Nursing home costs follow a primary-purpose test that makes a significant difference in what you can deduct. If someone is in a nursing home primarily for medical care, the entire cost (including meals and lodging) is deductible. If the primary reason is non-medical, like needing help with daily activities that does not rise to the level of medical care, only the portion attributable to actual medical treatment qualifies.8Internal Revenue Service. Medical, Nursing Home, Special Care Expenses This is where many families miscalculate. The distinction between “primarily for medical care” and “primarily for personal care” can mean tens of thousands of dollars in lost deductions, and the determination depends on the individual’s condition and the facility’s documentation.

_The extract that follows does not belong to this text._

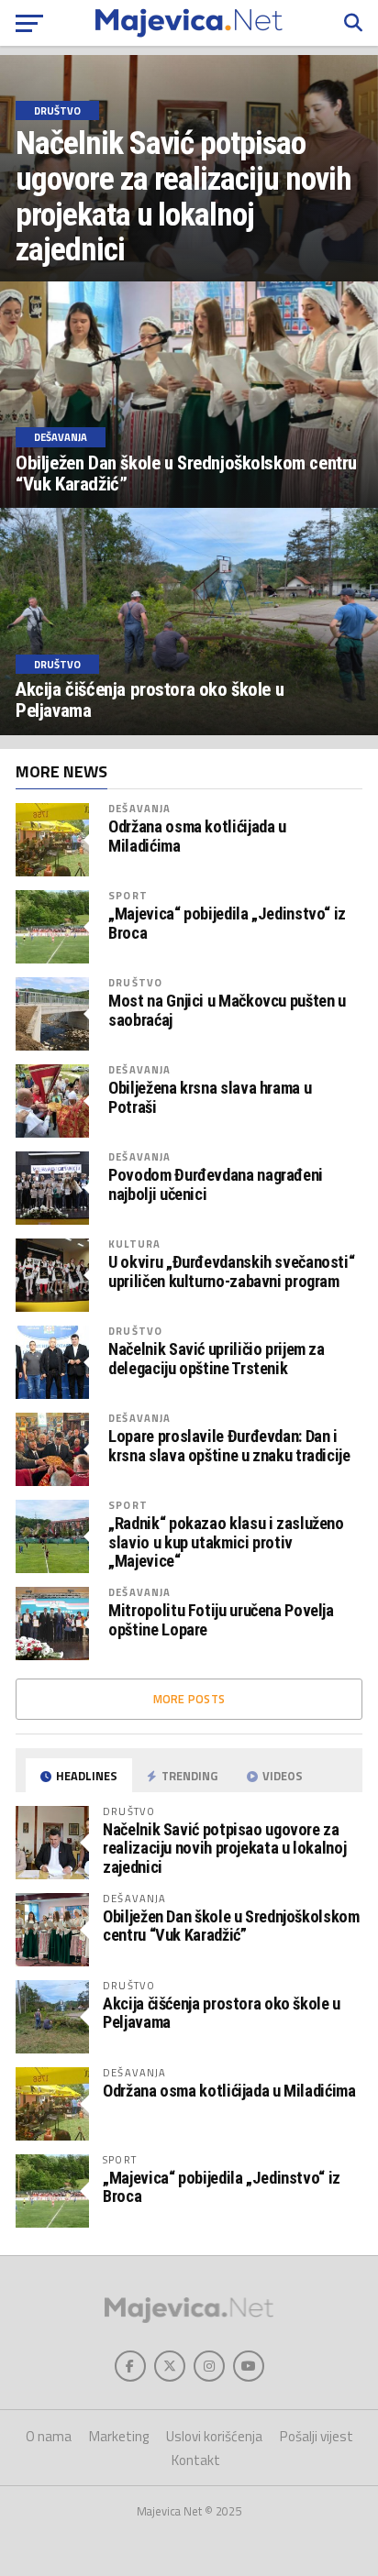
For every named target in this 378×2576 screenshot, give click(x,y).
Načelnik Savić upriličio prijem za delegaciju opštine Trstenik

Weight Loss and Smoking Cessation

Weight-loss programs are deductible only when they treat a specific disease diagnosed by a physician, such as obesity, diabetes, or hypertension.4Internal Revenue Service. Publication 502 (2025), Medical and Dental Expenses Program fees and meeting costs qualify, but gym memberships and health club dues do not, even if you use the facility for a medically prescribed weight-loss program. The IRS draws a hard line: weight loss for general health or appearance improvement is a personal expense regardless of whether you also happen to have a medical condition.

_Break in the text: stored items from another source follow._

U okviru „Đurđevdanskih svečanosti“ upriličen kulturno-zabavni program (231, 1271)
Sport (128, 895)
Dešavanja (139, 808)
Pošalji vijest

Smoking cessation programs are treated differently. The IRS recognizes tobacco use disorder as a disease, so the cost of a stop-smoking program qualifies as a medical expense without requiring a separate physician diagnosis.9Internal Revenue Service. Frequently Asked Questions About Medical Expenses Related to Nutrition, Wellness and General Health Prescription drugs to alleviate nicotine withdrawal are also deductible. However, over-the-counter nicotine gum and patches that do not require a prescription are not deductible.4Internal Revenue Service. Publication 502 (2025), Medical and Dental Expenses

What You Cannot Deduct

Cosmetic surgery is excluded from medical care unless the procedure corrects a deformity arising from a congenital abnormality, an injury from an accident, or a disfiguring disease.1United States Code. 26 USC 213 – Medical, Dental, Etc., Expenses A procedure aimed solely at improving appearance, without treating illness or promoting proper bodily function, does not qualify. Reconstructive surgery after a car accident would pass; a facelift for aesthetic reasons would not.

Other common non-deductible expenses include general health club memberships, non-prescription drugs (other than insulin), vitamins and supplements taken for general wellness, and toiletries.4Internal Revenue Service. Publication 502 (2025), Medical and Dental Expenses The underlying rule is consistent: if the primary purpose is general health maintenance rather than treating or preventing a diagnosed condition, the expense fails the Section 213(d) test.

Expenses already reimbursed or paid through an HSA, FSA, or HRA cannot also be claimed as an itemized deduction.5Internal Revenue Service. Publication 969 (2025), Health Savings Accounts and Other Tax-Favored Health Plans If you use your HSA to pay a $2,000 medical bill, that $2,000 does not go on Schedule A. Only unreimbursed costs count toward the deduction.

Keeping Records

The IRS expects you to keep records supporting every medical expense you deduct, though you do not send them with your return.4Internal Revenue Service. Publication 502 (2025), Medical and Dental Expenses Hold onto receipts, explanation-of-benefits statements from your insurer, pharmacy printouts, and mileage logs for medical travel. For capital improvements, you need documentation of both the cost and the property’s before-and-after value. Most taxpayers find it easiest to keep a running spreadsheet throughout the year rather than reconstructing everything at tax time, because the 7.5% threshold means you won’t know whether the deduction is worth claiming until you see the full picture.